We understand ourselves not merely as imitators of
Millard's ideas and insights, but as those who have been
liberated and equip-ped to apply his insights on our own.
Millard's style was not one of revealing the truth to us,
but of inspiring us to recognize the texts of the Old
Testament as more than an object to be studied. Millard
inspired us to listen to these texts as dynamic
conversation partners around which we gathered, with him
as our guide.
In his classes, Millard helped us understand that
continui-ties of the human experience bind us to the
dilemmas of biblical stories and wisdom. Above all, he
helped us to see political aspects of these texts within
their own contexts. This aspect of Scripture had remained
largely unappreciated in our tradition, despite the
traditional Mennonite emphasis on peacemaking and the
radicalization that emphasis represented for our
relationship with state authori-ties in the various
places Mennonites have settled over the years.
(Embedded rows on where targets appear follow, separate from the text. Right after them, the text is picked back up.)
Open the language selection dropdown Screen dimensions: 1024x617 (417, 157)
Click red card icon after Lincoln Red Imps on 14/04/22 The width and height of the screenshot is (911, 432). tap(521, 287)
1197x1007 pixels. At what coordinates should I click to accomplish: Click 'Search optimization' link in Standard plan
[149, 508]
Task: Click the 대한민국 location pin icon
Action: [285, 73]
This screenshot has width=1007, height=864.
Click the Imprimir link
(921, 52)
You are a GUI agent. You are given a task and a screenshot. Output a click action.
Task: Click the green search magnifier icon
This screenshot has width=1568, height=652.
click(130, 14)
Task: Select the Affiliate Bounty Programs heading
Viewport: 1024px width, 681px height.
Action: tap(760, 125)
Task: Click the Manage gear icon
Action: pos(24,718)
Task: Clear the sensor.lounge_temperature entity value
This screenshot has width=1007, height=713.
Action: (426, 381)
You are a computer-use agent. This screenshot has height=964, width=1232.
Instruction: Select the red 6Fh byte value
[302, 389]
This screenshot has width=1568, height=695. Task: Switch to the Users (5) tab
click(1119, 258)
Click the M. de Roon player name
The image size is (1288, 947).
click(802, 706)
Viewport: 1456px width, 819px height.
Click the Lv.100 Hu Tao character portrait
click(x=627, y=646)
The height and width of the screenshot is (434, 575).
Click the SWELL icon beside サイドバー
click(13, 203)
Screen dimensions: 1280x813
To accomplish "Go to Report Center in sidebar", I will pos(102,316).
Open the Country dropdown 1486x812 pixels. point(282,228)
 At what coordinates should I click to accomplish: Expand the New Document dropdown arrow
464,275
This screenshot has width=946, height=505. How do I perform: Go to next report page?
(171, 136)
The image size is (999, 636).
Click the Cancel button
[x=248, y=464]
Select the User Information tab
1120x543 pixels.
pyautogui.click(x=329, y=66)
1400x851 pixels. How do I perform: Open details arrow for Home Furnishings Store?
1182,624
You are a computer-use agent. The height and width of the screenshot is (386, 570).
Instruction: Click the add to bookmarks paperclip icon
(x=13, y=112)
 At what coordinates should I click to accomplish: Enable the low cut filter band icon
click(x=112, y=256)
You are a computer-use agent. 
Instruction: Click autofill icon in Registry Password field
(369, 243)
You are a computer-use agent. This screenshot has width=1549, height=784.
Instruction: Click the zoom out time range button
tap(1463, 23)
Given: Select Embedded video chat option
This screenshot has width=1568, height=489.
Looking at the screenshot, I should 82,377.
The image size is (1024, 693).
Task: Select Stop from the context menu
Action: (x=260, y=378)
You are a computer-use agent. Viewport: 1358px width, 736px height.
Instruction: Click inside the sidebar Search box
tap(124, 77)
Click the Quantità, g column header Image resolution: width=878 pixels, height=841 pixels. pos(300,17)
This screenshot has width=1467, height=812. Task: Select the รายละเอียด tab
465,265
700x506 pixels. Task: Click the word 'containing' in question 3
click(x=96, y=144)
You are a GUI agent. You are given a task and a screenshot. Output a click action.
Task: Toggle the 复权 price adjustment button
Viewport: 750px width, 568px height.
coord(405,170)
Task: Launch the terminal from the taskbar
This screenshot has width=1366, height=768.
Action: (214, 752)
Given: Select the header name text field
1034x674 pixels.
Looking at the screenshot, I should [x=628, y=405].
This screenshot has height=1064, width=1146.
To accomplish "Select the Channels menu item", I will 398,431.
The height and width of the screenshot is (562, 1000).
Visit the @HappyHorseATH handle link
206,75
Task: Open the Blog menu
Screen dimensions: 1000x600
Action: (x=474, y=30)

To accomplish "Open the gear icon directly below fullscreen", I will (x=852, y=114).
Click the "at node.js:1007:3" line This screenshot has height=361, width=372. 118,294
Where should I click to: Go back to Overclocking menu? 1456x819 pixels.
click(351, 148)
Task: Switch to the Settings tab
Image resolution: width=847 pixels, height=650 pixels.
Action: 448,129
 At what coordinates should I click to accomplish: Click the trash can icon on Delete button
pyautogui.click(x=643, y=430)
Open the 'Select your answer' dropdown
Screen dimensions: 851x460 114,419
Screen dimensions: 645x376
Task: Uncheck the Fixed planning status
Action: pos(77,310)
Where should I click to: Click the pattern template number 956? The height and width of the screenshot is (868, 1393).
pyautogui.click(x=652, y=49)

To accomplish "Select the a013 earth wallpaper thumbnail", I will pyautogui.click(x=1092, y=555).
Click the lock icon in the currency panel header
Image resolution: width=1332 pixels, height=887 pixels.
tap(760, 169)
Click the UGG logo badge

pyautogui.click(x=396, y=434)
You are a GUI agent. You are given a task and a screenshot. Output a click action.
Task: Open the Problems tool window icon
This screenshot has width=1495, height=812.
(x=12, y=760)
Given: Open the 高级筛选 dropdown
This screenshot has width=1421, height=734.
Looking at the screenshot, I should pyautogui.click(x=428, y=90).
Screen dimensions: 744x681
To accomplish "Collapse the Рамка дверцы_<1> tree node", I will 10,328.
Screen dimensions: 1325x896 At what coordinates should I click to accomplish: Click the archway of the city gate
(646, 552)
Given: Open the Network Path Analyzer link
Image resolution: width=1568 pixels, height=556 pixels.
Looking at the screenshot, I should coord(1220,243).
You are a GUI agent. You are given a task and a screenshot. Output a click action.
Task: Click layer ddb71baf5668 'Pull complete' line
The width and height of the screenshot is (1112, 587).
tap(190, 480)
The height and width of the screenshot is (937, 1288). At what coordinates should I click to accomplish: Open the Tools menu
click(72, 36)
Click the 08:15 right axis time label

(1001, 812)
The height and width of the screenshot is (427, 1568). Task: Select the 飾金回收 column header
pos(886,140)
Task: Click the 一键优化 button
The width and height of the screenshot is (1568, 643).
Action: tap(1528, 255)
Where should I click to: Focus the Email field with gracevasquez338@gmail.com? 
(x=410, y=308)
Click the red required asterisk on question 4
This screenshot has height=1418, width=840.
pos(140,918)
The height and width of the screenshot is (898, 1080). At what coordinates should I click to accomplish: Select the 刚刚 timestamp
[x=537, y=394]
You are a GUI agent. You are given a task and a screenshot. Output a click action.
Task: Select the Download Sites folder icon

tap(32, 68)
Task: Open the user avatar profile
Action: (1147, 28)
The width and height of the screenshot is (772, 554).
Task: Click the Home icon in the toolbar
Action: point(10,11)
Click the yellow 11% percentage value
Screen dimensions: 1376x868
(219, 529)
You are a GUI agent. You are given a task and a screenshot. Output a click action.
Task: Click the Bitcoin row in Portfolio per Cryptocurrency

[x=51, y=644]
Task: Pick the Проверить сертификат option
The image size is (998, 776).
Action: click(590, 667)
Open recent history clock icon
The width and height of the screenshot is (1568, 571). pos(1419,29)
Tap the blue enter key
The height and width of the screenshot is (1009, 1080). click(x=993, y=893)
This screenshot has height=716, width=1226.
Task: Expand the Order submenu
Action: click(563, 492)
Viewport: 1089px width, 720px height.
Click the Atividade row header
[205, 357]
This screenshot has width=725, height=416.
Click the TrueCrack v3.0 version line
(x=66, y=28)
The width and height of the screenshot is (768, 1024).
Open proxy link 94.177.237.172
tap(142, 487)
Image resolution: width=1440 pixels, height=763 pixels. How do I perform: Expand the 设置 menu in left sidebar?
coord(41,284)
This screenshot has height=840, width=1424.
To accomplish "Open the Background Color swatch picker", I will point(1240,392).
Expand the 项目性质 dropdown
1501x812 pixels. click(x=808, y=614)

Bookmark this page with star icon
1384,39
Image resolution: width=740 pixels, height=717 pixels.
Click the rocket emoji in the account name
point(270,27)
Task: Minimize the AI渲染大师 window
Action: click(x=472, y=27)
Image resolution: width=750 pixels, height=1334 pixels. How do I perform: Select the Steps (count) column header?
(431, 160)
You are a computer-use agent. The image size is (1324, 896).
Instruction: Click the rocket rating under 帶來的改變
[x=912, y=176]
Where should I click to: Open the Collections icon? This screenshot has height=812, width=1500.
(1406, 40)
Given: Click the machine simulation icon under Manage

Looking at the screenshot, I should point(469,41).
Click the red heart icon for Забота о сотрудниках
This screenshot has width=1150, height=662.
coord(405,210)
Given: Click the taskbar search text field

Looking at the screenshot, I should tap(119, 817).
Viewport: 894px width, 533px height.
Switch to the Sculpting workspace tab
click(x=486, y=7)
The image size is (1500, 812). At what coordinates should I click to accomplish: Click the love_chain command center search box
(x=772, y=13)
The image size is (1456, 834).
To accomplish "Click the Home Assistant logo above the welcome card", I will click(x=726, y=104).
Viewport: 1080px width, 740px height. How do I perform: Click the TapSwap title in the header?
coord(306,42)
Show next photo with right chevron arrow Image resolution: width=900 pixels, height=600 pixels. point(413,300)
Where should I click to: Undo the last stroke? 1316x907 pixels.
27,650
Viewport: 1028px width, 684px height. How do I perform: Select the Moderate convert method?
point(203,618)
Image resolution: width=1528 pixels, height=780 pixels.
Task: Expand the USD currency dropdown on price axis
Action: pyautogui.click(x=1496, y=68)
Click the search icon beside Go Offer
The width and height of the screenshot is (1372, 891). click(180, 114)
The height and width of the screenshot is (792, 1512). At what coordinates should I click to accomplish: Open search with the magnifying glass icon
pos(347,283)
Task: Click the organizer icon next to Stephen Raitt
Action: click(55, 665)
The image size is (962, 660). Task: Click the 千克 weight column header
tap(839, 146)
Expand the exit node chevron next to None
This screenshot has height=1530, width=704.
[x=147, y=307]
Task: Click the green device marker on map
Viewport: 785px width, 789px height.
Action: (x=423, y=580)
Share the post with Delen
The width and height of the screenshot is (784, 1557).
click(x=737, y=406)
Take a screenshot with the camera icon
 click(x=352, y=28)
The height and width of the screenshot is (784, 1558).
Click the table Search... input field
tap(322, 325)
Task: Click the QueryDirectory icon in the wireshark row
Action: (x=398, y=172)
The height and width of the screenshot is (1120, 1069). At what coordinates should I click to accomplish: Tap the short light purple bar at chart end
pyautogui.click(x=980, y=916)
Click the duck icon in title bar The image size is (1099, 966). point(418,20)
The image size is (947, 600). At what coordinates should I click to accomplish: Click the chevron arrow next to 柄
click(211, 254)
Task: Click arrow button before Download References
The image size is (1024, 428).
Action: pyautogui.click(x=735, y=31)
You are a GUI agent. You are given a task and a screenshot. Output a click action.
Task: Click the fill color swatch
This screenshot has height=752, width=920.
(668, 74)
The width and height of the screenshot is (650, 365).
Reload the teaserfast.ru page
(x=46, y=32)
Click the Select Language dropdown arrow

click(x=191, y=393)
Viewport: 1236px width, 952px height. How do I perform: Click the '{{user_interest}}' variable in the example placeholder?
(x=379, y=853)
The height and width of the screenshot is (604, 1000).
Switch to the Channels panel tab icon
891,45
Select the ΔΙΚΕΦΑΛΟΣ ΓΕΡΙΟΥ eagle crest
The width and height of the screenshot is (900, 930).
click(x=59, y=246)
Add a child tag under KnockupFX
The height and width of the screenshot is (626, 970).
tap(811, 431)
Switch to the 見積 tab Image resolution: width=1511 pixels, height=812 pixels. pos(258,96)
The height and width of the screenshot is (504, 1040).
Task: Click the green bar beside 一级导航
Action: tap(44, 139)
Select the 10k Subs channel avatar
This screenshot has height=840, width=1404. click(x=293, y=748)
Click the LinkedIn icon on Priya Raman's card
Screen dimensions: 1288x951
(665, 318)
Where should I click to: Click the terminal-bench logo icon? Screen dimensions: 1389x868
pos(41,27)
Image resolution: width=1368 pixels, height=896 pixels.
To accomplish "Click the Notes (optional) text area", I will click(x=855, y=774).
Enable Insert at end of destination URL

Millard helped us learn to appreciate the political,
economic, and social aspects of these texts without
undermining the religious and meditative features of
Scripture and of Bible study. Indeed for many of us, the
dynamics of discovering this political aspect of biblical
texts deepened our appreciation for its religious aspects
and led to a deeper understanding of what faith means in
living communities.
Millard's style was humble and inviting rather than
heavy-handed or draconian. Without exhibiting much
outward emotional engagement, he would dispassionately
present texts in such a way that we became animated and
were enabled to understand the implications of what he
was saying for our own situations. Millard's exposition
of Scripture convinced us that the Bible continues to
speak meaningfully. He helped us to understand that our
own lives and communities must continue to be brought
under the scrutiny of Scripture's teachings-not only in
terms of piety, but even more in terms of justice and
righteousness.
Millard spoke with authority against a kind of
antinomianism to which Mennonites, like other Christians,
have been particularly susceptible. He spoke out against
any facile equation of a Chris-tian "grace" set
over against a Jewish "law." He recognized that
such an attitude was theologically suspect: it not only
deprecates the Hebrew Bible as an organic whole, but it
also undermines the power of the two-testament Christian
Bible as an organic whole by robbing the messianic gospel
of its interpretive frame.
Though Millard's work was more directly exegetical
than theological, he nonetheless taught us much about the
theology of the Hebrew Bible and of the Christian Bible.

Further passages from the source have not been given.